Govt, steel companies to join hands for procuring coking coal abroad



The authorities is collaborating with the steel trade to put together a “one nation, one buying coking-coal policy”, a transfer geared toward enhancing India’s leverage over costs of imported coking coal, mentioned steel secretary Nagendra Nath Sinha. “Individual steel manufacturers such as SAIL and Jindal import coking coal based on their requirements.
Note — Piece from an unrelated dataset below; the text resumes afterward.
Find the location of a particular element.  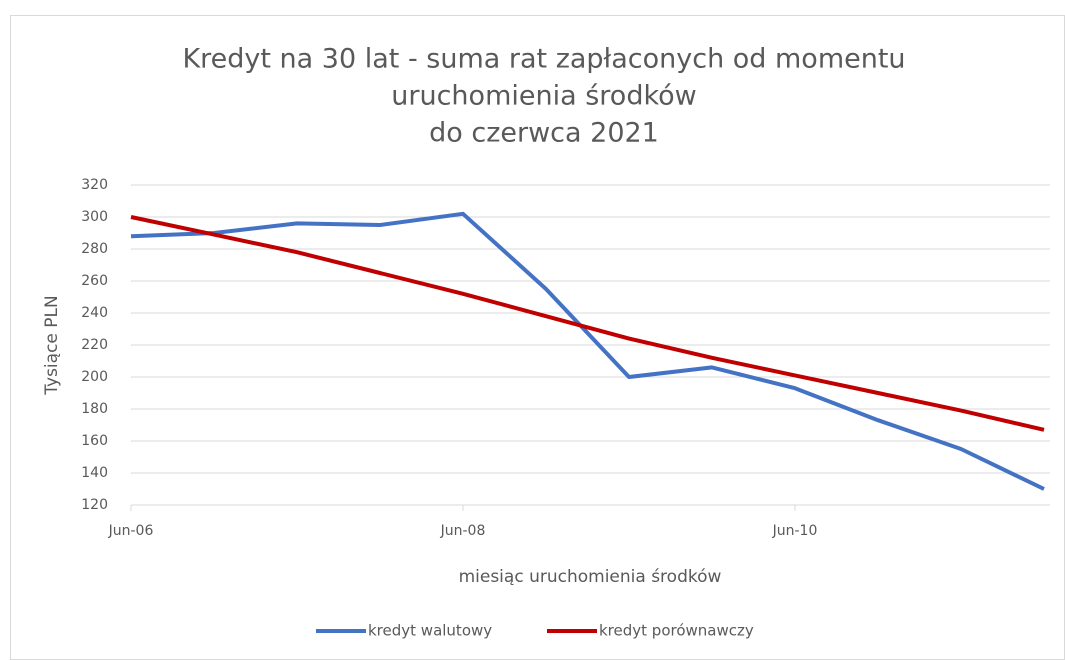

legend-label: kredyt walutowy is located at coordinates (430, 631).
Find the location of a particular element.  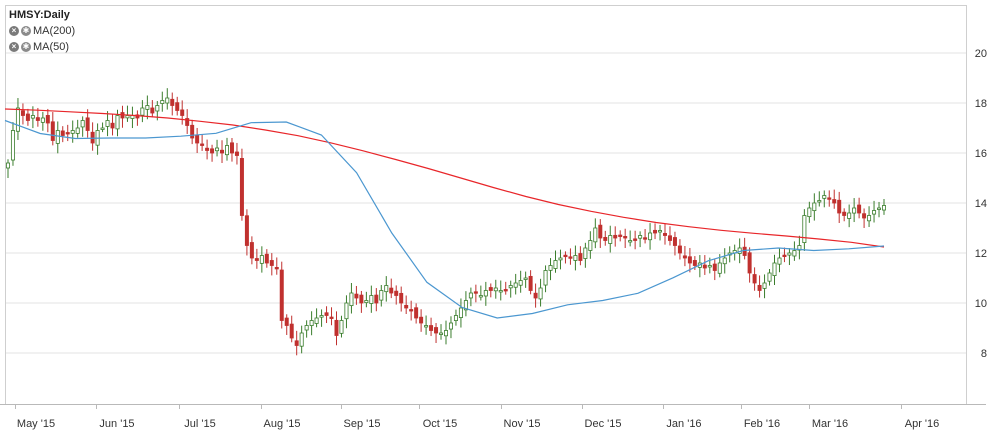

But this fragmented approach results in them having limited leverage with miners abroad,” Sinha mentioned, addressing the 13th India Minerals and Metal Forum on Friday.

India imported 56.04 mt of coking coal in FY23 value ₹1.53 lakh crore, as per Niti Aayog information. Australia was the highest provider, adopted by the US. “It’s a challenge for individual steel manufacturers to come together and buy coking coal, but if the government takes the lead, we can have a coking-coal buyers’ consortium,” mentioned Jindal Stainless MD Abhyuday Jindal.

Further, diversification of coking coal imports can also be essential for uninterrupted provide. “India imports most of its coking coal from Australia, America, Canada and Russia. But we need to diversify our sources,” Sinha mentioned. He additionally pressured the necessity for a beneficiation coverage to meet rising demand for steel within the nation. As India’s financial system expands, iron ore consumption will rise quickly. “Right now, India produces 270 mt of iron ore, and it’s estimated that by 2030, India will need 437 mt of iron ore to meet the 2030 steel production target,” Sinha mentioned.